- [GIVEN TASK] Reproduce the following records line for line, changing nothing.

- [PROVIDED DATA]
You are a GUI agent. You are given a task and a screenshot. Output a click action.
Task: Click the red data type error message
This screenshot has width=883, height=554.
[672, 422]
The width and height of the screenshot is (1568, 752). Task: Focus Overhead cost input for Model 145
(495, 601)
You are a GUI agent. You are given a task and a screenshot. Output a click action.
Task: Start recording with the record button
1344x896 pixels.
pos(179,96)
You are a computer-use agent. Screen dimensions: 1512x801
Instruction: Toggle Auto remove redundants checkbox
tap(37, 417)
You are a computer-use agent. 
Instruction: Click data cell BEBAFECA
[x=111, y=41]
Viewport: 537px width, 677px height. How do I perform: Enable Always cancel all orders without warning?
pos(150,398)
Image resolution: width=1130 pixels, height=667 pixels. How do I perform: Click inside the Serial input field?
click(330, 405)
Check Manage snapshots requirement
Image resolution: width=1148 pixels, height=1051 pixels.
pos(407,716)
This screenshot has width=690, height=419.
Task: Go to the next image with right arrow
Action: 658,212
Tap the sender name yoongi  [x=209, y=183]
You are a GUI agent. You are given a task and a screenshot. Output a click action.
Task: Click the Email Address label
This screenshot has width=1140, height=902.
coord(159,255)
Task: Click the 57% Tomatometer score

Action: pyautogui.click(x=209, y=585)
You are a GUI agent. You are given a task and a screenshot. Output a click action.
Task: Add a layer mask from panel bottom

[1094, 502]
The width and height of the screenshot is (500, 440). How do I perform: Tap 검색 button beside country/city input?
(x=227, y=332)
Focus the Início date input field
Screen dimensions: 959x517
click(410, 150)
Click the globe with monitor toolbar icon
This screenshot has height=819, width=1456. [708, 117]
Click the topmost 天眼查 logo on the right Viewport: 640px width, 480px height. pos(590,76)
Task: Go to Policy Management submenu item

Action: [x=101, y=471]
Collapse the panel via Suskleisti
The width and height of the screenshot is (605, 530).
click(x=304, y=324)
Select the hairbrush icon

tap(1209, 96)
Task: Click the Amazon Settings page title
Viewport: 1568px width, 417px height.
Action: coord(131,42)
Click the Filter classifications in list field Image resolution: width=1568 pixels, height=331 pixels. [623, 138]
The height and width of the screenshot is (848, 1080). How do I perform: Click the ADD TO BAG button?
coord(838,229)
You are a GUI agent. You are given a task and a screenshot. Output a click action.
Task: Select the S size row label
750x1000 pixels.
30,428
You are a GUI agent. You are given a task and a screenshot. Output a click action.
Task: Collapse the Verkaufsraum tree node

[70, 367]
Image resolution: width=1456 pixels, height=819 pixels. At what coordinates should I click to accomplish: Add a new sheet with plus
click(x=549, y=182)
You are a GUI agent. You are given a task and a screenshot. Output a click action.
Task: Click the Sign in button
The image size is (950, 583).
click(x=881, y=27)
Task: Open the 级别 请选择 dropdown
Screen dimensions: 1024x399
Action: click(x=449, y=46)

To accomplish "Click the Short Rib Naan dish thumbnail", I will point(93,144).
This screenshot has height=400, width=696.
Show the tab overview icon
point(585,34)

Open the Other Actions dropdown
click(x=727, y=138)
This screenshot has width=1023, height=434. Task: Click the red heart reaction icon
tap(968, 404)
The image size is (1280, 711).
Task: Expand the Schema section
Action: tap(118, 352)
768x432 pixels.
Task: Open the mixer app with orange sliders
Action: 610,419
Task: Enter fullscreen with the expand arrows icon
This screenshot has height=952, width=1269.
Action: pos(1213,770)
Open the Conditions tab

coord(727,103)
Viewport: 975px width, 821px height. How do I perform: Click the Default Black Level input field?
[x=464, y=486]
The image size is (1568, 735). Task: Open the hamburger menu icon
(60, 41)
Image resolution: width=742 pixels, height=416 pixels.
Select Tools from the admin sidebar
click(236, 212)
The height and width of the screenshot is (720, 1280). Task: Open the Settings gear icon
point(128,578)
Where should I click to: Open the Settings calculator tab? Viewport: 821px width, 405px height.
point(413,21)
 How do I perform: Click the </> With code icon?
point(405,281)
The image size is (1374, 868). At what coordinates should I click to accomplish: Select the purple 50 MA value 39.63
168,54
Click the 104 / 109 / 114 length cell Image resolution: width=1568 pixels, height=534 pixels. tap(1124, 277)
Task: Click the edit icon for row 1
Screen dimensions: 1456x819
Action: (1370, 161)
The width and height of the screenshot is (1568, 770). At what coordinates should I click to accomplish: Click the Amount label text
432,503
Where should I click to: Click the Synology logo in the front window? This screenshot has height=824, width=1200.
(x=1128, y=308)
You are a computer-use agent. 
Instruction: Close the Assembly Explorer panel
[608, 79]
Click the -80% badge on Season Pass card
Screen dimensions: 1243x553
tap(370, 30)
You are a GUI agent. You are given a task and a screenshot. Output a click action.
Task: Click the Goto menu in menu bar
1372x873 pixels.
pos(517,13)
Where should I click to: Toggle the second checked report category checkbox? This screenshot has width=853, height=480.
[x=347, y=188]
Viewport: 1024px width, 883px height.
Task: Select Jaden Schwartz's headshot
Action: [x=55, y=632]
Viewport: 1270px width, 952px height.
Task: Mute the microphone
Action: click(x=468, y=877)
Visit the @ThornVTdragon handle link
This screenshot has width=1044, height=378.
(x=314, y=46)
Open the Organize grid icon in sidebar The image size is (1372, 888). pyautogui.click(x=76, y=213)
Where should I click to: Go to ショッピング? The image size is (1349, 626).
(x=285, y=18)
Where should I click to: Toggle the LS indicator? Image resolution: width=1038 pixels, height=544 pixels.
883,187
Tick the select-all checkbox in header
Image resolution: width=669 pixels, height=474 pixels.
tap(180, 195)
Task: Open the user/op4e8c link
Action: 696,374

- [ANSWER IN FULL]
You are a GUI agent. You are given a task and a screenshot. Output a click action.
Task: Click the red data type error message
This screenshot has width=883, height=554.
[672, 422]
The width and height of the screenshot is (1568, 752). Task: Focus Overhead cost input for Model 145
(495, 601)
You are a GUI agent. You are given a task and a screenshot. Output a click action.
Task: Start recording with the record button
1344x896 pixels.
pos(179,96)
You are a computer-use agent. Screen dimensions: 1512x801
Instruction: Toggle Auto remove redundants checkbox
tap(37, 417)
You are a computer-use agent. 
Instruction: Click data cell BEBAFECA
[x=111, y=41]
Viewport: 537px width, 677px height. How do I perform: Enable Always cancel all orders without warning?
pos(150,398)
Image resolution: width=1130 pixels, height=667 pixels. How do I perform: Click inside the Serial input field?
click(330, 405)
Check Manage snapshots requirement
Image resolution: width=1148 pixels, height=1051 pixels.
pos(407,716)
This screenshot has width=690, height=419.
Task: Go to the next image with right arrow
Action: 658,212
Tap the sender name yoongi  [x=209, y=183]
You are a GUI agent. You are given a task and a screenshot. Output a click action.
Task: Click the Email Address label
This screenshot has width=1140, height=902.
coord(159,255)
Task: Click the 57% Tomatometer score

Action: pyautogui.click(x=209, y=585)
You are a GUI agent. You are given a task and a screenshot. Output a click action.
Task: Add a layer mask from panel bottom

[1094, 502]
The width and height of the screenshot is (500, 440). How do I perform: Tap 검색 button beside country/city input?
(x=227, y=332)
Focus the Início date input field
Screen dimensions: 959x517
click(410, 150)
Click the globe with monitor toolbar icon
This screenshot has height=819, width=1456. [708, 117]
Click the topmost 天眼查 logo on the right Viewport: 640px width, 480px height. pos(590,76)
Task: Go to Policy Management submenu item

Action: [x=101, y=471]
Collapse the panel via Suskleisti
The width and height of the screenshot is (605, 530).
click(x=304, y=324)
Select the hairbrush icon

tap(1209, 96)
Task: Click the Amazon Settings page title
Viewport: 1568px width, 417px height.
Action: coord(131,42)
Click the Filter classifications in list field Image resolution: width=1568 pixels, height=331 pixels. [623, 138]
The height and width of the screenshot is (848, 1080). How do I perform: Click the ADD TO BAG button?
coord(838,229)
You are a GUI agent. You are given a task and a screenshot. Output a click action.
Task: Select the S size row label
750x1000 pixels.
30,428
You are a GUI agent. You are given a task and a screenshot. Output a click action.
Task: Collapse the Verkaufsraum tree node

[70, 367]
Image resolution: width=1456 pixels, height=819 pixels. At what coordinates should I click to accomplish: Add a new sheet with plus
click(x=549, y=182)
You are a GUI agent. You are given a task and a screenshot. Output a click action.
Task: Click the Sign in button
The image size is (950, 583).
click(x=881, y=27)
Task: Open the 级别 请选择 dropdown
Screen dimensions: 1024x399
Action: click(x=449, y=46)

To accomplish "Click the Short Rib Naan dish thumbnail", I will point(93,144).
This screenshot has height=400, width=696.
Show the tab overview icon
point(585,34)

Open the Other Actions dropdown
click(x=727, y=138)
This screenshot has width=1023, height=434. Task: Click the red heart reaction icon
tap(968, 404)
The image size is (1280, 711).
Task: Expand the Schema section
Action: tap(118, 352)
768x432 pixels.
Task: Open the mixer app with orange sliders
Action: 610,419
Task: Enter fullscreen with the expand arrows icon
This screenshot has height=952, width=1269.
Action: pos(1213,770)
Open the Conditions tab

coord(727,103)
Viewport: 975px width, 821px height. How do I perform: Click the Default Black Level input field?
[x=464, y=486]
The image size is (1568, 735). Task: Open the hamburger menu icon
(60, 41)
Image resolution: width=742 pixels, height=416 pixels.
Select Tools from the admin sidebar
click(236, 212)
The height and width of the screenshot is (720, 1280). Task: Open the Settings gear icon
point(128,578)
Where should I click to: Open the Settings calculator tab? Viewport: 821px width, 405px height.
point(413,21)
 How do I perform: Click the </> With code icon?
point(405,281)
The image size is (1374, 868). At what coordinates should I click to accomplish: Select the purple 50 MA value 39.63
168,54
Click the 104 / 109 / 114 length cell Image resolution: width=1568 pixels, height=534 pixels. tap(1124, 277)
Task: Click the edit icon for row 1
Screen dimensions: 1456x819
Action: (1370, 161)
The width and height of the screenshot is (1568, 770). At what coordinates should I click to accomplish: Click the Amount label text
432,503
Where should I click to: Click the Synology logo in the front window? This screenshot has height=824, width=1200.
(x=1128, y=308)
You are a computer-use agent. 
Instruction: Close the Assembly Explorer panel
[608, 79]
Click the -80% badge on Season Pass card
Screen dimensions: 1243x553
tap(370, 30)
You are a GUI agent. You are given a task and a screenshot. Output a click action.
Task: Click the Goto menu in menu bar
1372x873 pixels.
pos(517,13)
Where should I click to: Toggle the second checked report category checkbox? This screenshot has width=853, height=480.
[x=347, y=188]
Viewport: 1024px width, 883px height.
Task: Select Jaden Schwartz's headshot
Action: [x=55, y=632]
Viewport: 1270px width, 952px height.
Task: Mute the microphone
Action: click(x=468, y=877)
Visit the @ThornVTdragon handle link
This screenshot has width=1044, height=378.
(x=314, y=46)
Open the Organize grid icon in sidebar The image size is (1372, 888). pyautogui.click(x=76, y=213)
Where should I click to: Go to ショッピング? The image size is (1349, 626).
(x=285, y=18)
Where should I click to: Toggle the LS indicator? Image resolution: width=1038 pixels, height=544 pixels.
883,187
Tick the select-all checkbox in header
Image resolution: width=669 pixels, height=474 pixels.
tap(180, 195)
Task: Open the user/op4e8c link
Action: 696,374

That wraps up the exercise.